→ Material provided:
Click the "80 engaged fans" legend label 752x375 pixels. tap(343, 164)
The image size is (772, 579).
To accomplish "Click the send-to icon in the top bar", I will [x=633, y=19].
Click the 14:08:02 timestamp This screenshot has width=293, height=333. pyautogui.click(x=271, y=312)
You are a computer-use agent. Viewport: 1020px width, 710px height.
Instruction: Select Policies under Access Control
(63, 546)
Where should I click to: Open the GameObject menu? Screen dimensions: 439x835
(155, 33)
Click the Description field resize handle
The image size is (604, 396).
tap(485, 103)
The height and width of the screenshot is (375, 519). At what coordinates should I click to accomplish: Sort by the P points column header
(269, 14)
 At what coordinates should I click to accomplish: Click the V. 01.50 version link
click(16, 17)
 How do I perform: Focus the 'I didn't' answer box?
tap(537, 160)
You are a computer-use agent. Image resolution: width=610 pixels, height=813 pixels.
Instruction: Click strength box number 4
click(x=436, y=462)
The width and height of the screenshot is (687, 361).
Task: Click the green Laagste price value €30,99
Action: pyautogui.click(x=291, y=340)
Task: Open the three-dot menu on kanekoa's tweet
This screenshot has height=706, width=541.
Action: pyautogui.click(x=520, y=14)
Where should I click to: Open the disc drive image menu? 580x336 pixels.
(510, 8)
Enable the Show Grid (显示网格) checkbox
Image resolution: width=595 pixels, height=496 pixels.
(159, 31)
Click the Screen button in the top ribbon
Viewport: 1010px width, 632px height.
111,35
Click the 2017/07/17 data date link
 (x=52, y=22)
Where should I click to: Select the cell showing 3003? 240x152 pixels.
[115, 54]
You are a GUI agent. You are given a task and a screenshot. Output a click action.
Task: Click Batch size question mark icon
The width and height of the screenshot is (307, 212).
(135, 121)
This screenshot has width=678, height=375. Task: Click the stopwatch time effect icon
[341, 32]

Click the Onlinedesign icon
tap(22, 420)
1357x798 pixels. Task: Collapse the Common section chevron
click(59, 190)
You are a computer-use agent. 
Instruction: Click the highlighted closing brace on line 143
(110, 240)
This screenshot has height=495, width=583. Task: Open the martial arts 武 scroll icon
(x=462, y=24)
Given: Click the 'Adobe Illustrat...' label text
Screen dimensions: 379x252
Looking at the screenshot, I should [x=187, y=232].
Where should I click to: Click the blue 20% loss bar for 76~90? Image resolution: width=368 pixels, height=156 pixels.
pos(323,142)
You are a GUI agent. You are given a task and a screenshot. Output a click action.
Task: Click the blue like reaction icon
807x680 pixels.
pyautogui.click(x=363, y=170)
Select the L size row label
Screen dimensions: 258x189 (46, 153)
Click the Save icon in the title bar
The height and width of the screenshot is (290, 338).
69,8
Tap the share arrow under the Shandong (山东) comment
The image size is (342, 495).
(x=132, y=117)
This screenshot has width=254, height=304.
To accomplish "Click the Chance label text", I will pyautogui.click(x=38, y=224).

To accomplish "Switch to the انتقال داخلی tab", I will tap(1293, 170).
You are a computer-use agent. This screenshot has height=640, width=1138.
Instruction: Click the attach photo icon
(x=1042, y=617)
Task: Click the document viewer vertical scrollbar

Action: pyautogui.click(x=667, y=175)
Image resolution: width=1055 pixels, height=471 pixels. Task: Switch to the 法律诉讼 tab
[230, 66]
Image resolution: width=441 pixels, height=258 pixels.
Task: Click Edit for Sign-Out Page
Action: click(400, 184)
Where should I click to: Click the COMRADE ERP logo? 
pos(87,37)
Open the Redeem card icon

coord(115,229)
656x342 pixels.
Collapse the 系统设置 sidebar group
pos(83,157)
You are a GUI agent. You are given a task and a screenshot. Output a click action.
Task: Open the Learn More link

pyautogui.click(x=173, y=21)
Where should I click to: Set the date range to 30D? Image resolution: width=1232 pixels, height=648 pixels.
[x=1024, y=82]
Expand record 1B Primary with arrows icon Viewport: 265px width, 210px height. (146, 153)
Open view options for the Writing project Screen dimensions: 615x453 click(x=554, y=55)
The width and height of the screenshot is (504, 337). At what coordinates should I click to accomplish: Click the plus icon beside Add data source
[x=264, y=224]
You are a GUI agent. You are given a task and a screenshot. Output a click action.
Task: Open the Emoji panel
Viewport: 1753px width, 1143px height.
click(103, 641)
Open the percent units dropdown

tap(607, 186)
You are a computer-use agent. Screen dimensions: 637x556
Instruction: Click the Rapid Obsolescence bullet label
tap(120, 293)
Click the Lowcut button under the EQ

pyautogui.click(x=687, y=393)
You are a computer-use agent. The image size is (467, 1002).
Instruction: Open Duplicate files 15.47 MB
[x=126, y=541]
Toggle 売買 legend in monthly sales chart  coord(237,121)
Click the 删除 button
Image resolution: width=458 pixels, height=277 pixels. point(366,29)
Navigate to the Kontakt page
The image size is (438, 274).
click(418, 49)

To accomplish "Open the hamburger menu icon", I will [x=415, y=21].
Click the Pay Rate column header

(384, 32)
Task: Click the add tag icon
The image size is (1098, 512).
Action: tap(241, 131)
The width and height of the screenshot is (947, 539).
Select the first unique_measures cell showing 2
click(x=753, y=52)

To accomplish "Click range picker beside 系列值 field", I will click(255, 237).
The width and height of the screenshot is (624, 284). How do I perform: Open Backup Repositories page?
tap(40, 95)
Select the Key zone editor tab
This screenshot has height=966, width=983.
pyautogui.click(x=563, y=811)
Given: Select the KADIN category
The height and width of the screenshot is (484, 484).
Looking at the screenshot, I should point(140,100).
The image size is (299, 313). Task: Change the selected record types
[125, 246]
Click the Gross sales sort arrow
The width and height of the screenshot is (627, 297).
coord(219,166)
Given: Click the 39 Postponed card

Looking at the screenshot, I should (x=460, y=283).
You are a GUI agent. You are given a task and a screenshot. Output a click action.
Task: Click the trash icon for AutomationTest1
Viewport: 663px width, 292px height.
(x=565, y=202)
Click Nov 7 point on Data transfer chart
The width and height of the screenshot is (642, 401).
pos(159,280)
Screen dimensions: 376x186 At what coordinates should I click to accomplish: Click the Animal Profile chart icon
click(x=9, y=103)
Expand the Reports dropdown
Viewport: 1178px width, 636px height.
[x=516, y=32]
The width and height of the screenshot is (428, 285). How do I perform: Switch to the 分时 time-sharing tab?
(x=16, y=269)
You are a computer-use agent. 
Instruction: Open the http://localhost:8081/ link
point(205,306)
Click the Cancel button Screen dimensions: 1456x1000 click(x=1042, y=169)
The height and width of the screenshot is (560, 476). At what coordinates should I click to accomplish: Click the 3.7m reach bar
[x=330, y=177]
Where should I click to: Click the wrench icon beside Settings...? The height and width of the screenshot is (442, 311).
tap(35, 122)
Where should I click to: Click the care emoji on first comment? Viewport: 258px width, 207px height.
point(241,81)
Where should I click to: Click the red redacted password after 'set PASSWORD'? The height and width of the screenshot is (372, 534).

→ The request:
Gather every line of the items above that contains the word "This", and list those lines in their original order.

→ Output of the task:
Click the 14:08:02 timestamp This screenshot has width=293, height=333. pyautogui.click(x=271, y=312)
This screenshot has height=706, width=541.
This screenshot has width=678, height=375. Task: Click the stopwatch time effect icon
This screenshot has height=495, width=583. Task: Open the martial arts 武 scroll icon
This screenshot has width=254, height=304.
You are a computer-use agent. This screenshot has height=640, width=1138.
This screenshot has height=966, width=983.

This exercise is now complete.